Der Karren. Schneebedeckte Straße in Honfleur
Claude Monet (1840-1926)
Der Karren. Schneebedeckte Straße in Honfleur
Um 1867
Öl auf Leinwand
H. 65; B. 92,5 cm
© RMN-Grand Palais (Musée d'Orsay) / Hervé Lewandowski

La charrette. Route sous la neige à Honfleur [Der Karren. Schneebedeckte Straße in Honfleur]

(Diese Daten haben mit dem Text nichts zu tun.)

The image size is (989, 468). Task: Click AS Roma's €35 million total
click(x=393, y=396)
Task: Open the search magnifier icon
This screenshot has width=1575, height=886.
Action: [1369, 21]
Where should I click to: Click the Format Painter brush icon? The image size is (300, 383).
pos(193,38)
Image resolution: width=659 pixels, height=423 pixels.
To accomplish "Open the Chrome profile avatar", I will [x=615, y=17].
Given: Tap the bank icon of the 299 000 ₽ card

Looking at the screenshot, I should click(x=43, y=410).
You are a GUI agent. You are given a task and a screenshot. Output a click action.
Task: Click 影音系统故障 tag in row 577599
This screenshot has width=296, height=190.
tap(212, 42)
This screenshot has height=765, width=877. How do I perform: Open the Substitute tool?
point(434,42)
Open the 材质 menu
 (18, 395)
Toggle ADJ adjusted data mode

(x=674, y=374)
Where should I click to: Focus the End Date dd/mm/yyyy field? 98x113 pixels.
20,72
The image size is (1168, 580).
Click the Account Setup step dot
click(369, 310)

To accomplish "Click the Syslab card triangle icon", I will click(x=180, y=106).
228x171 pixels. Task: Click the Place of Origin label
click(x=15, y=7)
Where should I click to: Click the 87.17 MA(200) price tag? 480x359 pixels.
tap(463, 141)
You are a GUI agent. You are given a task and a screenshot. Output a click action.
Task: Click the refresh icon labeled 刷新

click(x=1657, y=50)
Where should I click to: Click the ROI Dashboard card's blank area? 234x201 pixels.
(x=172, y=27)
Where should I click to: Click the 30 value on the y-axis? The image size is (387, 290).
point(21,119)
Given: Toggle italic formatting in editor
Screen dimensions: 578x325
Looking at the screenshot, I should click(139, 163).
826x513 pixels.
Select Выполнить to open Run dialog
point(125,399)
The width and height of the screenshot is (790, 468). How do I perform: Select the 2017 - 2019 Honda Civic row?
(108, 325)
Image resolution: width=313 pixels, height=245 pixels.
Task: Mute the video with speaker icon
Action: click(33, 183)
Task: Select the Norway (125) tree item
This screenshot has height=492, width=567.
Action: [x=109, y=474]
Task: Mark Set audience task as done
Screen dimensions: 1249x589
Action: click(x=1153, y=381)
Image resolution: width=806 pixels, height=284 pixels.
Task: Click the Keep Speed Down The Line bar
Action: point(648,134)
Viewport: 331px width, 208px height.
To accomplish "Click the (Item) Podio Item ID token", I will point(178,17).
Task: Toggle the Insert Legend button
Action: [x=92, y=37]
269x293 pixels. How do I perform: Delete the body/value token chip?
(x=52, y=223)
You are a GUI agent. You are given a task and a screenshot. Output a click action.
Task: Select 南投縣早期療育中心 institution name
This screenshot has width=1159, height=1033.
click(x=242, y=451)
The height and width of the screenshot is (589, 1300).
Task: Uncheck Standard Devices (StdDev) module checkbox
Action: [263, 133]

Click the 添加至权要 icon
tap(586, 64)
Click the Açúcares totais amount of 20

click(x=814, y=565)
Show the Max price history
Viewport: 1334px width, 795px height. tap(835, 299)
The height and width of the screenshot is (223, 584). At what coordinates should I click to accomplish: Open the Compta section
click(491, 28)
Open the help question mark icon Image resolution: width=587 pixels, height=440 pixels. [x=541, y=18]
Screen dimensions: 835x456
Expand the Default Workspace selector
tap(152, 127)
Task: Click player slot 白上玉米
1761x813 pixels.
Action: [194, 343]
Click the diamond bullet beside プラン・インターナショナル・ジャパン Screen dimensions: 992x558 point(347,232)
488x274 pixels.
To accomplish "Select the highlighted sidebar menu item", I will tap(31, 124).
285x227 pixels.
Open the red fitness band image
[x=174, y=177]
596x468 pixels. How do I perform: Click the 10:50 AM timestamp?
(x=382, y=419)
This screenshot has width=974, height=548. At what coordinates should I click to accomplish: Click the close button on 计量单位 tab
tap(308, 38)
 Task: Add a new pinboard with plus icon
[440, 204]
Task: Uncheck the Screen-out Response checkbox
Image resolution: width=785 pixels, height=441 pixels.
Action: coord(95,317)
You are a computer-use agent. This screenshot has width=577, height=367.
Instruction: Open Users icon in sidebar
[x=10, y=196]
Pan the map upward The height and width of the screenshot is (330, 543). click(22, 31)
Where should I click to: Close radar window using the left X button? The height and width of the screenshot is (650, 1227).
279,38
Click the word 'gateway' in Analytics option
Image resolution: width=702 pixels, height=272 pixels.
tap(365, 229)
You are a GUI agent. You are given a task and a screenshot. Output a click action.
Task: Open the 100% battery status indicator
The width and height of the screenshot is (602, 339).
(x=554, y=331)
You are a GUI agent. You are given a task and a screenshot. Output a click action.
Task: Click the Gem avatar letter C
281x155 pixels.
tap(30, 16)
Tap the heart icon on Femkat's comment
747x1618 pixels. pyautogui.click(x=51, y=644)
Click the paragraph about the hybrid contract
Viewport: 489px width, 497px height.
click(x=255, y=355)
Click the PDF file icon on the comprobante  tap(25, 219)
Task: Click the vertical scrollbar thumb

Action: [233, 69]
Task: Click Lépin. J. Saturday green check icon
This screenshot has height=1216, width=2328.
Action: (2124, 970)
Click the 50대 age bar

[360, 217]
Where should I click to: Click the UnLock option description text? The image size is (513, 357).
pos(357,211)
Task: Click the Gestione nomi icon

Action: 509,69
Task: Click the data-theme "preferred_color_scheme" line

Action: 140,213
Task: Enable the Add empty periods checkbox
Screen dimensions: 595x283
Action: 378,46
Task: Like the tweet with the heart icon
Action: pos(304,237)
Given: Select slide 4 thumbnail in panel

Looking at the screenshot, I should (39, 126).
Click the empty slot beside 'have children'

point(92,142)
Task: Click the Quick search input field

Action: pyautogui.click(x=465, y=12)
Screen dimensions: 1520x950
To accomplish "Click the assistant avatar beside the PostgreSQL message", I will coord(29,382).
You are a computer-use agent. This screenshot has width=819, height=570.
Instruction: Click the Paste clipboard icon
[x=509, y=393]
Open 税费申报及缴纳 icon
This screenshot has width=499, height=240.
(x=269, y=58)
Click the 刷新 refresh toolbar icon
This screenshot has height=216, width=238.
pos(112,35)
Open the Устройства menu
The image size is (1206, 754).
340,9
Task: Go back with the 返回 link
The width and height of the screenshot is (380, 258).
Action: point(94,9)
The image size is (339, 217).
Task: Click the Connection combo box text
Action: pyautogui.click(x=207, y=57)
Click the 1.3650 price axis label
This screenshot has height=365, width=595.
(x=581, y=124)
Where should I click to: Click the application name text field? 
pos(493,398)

Monet datierte diese Ansicht von Honfleur auf 1865, nachdem das Gemälde 1911 in die Sammlungen des Louvre eingegangen war. Doch der einheimische Maler Alexandre Dubourg schreibt 1867 in seinen Briefen von den Schneelandschaften des Künstlers, folglich scheint dieses Datum wahrscheinlicher. Das Dach auf der linken Seite soll zu dem Bauernhof Saint-Siméon gehören, in dem sich die Maler, die damals regelmäßig in dieser Gegend der Normandie arbeiten, treffen: Troyon, Daubigny, Corot, Courbet, Boudin, Jongkind oder Bazille... und natürlich Monet.
Mit diesem Thema folgt er dem Vorbild Courbets, der mehrere Genreszenen mit Schneelandschaften darstellte. Doch im Gegensatz zu seinem Vorgänger, dessen Hauptmotiv neben zahlreichen anekdotischen Elementen der Hirsch und der Jäger waren, malt Monet eine nahezu verlassene Landschaft, in der der Karren und der Mann nur eine ganz nebensächliche Rolle spielen.

Für Monet ist die schneebedeckte Landschaft eine Gelegenheit, die wechselnden Lichtverhältnisse zu studieren und mit den Nuancen zu spielen. Da es dem Künstler darum ging, das Landschaftsbild zu erneuern, macht er nur von einer geringen Anzahl an Farbschattierungen Gebrauch. Er bevorzugt Erdfarben und verschiedene Blautöne, die auf dem Boden schillern, anstatt ihn einförmig weiß darzustellen.
In der zweiten Hälfte der 1860er Jahre malt Monet mehrere „Schneestimmungen”. Das herausragendste Bild ist zweifellos die berühmte Elster (Musée d'Orsay), die im Winter 1868-1869 entstand. Im Dezember 1868 schreibt er in einem Brief an seinen Freund Bazille, dass er die ländlichen Gegenden der Normandie „im Winter womöglich noch angenehmer als im Sommer findet..”.